After the failed coup, the position of deputy speaker became vacant when incumbent Kevin Hogan, a McCormack supporter, was promoted to the ministry.
Mr McCormack, in consultation with Scott Morrison, chose Damian Drum as the new Deputy Speaker and the government wrongly assumed the Parliament would rubber stamp the choice in a secret ballot to be held after Question Time on Monday.
It was only during that Question Time that Labor, using back channels, made the proposal to Mr O'Brien, after both Mr Gillespie and Mr O'Dowd had declined.
Automatically entered ballot
Mr Joyce had urged Mr O'Dowd to run and was involved in then sounding out Mr O'Brien.

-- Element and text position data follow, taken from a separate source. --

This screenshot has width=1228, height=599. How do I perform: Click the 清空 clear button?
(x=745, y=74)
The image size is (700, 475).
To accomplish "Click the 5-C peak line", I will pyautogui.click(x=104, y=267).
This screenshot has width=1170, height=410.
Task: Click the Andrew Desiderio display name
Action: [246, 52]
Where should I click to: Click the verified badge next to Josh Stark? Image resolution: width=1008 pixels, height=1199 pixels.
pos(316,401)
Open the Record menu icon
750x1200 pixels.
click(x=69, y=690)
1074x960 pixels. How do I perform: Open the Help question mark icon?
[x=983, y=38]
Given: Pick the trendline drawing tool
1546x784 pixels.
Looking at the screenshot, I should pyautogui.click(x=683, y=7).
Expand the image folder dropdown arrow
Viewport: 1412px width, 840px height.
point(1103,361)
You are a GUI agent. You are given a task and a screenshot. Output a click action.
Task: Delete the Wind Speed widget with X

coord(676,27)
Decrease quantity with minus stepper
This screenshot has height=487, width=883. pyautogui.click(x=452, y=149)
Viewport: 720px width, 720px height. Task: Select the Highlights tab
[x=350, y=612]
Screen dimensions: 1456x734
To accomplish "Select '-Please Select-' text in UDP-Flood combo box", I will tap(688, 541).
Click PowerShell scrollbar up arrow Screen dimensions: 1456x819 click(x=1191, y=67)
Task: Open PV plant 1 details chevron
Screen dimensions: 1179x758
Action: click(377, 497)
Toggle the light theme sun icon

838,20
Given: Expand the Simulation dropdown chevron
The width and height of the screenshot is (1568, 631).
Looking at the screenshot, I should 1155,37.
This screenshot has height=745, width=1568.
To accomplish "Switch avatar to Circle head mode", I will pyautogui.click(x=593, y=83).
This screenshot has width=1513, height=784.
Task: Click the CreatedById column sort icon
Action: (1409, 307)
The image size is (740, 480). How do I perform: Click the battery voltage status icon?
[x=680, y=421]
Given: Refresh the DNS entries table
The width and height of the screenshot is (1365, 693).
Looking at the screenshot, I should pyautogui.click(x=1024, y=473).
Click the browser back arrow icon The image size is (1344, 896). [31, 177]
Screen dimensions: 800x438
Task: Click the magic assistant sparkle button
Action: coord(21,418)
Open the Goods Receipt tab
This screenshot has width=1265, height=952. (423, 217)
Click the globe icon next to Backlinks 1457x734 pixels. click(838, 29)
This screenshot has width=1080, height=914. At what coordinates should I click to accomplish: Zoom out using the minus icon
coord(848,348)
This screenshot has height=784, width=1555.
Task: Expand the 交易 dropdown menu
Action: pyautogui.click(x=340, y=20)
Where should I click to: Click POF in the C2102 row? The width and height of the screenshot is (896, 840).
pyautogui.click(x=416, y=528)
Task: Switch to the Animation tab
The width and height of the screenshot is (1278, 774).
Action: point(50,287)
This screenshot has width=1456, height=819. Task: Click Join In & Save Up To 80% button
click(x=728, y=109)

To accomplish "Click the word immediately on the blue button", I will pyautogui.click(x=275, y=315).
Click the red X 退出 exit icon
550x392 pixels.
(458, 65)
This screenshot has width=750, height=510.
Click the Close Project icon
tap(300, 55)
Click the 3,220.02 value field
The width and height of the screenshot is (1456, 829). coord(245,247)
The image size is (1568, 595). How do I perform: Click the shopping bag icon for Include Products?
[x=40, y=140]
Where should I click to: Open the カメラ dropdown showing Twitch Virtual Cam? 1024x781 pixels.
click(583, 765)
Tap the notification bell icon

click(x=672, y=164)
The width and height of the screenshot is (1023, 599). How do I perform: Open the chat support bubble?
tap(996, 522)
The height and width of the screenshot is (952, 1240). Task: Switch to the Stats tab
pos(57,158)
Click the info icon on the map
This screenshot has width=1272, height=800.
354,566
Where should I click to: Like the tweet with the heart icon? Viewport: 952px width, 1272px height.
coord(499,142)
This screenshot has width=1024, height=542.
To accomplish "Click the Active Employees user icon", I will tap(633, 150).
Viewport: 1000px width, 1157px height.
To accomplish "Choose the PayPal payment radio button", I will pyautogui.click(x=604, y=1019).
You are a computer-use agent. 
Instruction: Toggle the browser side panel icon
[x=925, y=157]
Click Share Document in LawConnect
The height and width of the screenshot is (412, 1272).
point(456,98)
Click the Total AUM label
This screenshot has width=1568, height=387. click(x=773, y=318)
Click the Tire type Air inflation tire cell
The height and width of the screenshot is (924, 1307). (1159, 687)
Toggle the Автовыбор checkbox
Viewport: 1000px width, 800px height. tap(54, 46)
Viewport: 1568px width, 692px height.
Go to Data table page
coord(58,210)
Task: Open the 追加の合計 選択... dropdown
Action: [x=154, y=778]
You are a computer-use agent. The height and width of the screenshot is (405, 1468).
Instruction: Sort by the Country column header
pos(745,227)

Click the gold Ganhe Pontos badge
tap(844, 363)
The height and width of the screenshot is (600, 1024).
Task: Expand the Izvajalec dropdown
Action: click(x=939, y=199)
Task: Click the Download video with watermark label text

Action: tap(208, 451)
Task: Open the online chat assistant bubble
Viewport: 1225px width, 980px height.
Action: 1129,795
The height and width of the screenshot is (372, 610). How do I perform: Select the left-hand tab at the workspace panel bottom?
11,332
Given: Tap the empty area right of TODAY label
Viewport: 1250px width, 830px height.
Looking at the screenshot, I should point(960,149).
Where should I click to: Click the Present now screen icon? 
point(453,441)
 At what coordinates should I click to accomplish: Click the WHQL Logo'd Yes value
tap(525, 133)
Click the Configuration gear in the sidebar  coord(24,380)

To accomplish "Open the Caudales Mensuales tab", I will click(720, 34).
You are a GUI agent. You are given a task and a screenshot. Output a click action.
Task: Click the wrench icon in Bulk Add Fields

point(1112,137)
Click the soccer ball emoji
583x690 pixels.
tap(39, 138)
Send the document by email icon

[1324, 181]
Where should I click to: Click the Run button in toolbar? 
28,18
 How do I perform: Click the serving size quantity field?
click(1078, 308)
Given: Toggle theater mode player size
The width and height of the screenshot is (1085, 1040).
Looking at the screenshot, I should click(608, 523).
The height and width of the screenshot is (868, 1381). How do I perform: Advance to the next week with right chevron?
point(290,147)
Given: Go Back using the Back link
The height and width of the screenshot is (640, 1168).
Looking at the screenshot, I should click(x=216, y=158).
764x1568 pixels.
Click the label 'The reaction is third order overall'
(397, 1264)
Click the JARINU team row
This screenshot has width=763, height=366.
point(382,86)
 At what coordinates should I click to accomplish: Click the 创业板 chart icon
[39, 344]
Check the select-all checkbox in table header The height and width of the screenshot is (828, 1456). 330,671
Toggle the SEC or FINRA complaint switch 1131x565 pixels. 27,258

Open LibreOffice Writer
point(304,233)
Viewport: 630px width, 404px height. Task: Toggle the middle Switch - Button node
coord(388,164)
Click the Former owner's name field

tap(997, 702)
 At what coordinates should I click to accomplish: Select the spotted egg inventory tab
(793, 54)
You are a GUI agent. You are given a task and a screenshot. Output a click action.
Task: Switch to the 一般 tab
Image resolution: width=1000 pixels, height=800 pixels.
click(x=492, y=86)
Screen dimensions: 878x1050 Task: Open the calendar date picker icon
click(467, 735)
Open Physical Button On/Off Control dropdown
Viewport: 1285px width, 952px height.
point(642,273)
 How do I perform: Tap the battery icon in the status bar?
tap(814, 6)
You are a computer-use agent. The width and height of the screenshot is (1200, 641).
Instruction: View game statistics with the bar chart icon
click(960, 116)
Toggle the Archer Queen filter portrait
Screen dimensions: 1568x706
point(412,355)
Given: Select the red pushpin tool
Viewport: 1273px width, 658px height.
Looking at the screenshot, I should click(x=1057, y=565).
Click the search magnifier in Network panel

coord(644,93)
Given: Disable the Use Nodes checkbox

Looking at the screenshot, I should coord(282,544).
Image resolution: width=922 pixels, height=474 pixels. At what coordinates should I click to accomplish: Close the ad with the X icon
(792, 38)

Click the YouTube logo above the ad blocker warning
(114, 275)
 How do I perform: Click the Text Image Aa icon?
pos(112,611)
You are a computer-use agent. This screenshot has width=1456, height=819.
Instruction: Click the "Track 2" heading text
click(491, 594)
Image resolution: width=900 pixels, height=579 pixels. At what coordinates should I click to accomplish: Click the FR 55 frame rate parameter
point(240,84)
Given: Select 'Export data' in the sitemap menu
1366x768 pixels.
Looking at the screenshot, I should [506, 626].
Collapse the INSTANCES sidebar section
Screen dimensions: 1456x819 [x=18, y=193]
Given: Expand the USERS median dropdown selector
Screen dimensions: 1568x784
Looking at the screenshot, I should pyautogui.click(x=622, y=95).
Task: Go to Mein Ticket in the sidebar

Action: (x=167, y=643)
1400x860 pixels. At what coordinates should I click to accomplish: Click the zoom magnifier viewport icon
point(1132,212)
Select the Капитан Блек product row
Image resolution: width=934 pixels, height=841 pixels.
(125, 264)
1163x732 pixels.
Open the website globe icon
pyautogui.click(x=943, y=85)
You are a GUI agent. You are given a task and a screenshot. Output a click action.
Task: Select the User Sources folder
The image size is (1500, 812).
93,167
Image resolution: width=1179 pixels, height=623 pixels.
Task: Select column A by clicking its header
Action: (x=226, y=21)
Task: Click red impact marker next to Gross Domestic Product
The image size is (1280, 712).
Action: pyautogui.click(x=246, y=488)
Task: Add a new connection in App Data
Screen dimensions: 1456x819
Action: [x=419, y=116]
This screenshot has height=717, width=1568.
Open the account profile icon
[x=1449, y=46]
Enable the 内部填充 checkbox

Labor did not know whether he would accept. No one did. So Mr Burke waited until Mr O'Brien left the chamber after Question Time to nominate him. Because he was absent, he automatically entered the ballot.
Like the rest of the Parliament, Burke and leader Anthony Albanese only learned Mr O'Brien would accept when he returned and told the House he accepted the nomination.
Four other Nationals – Mr Joyce, Mr Gillespie, Mr O'Dowd and George Christensen – voted with Labor and the crossbench to humiliate Mr McCormack and, by extension, Mr Morrison, by 75 votes to 67 votes.
Regardless, Mr McCormack agreed to fulfil a visit to Mr O'Brien's electorate of Wide bay on Friday for what was an awkward joint appearance.
Mr O'Brien, who boosted his salary by $42,000 by truing against his side, assured his voters he was still a member of the government but Mr McCormack was not his leader.
"I support Michael McCormack as my deputy Prime Minister,'' he said.
"My leader is Scott Morrison, the Prime Minister who I work closely with.''
Asked why he tried to topple the man standing next to him, Mr O'Brien hid behind the supposed confidentiality of the party room and its ballot process.
He was unperturbed at suggestions he could be expelled from the LNP.
"I put myself to the people of Wide Bay on the 18th of May last year," he said.
"When they took that ballot paper it said 'Llew O'Brien LNP'. That's what they bought, that's what they got, that's what they've still got."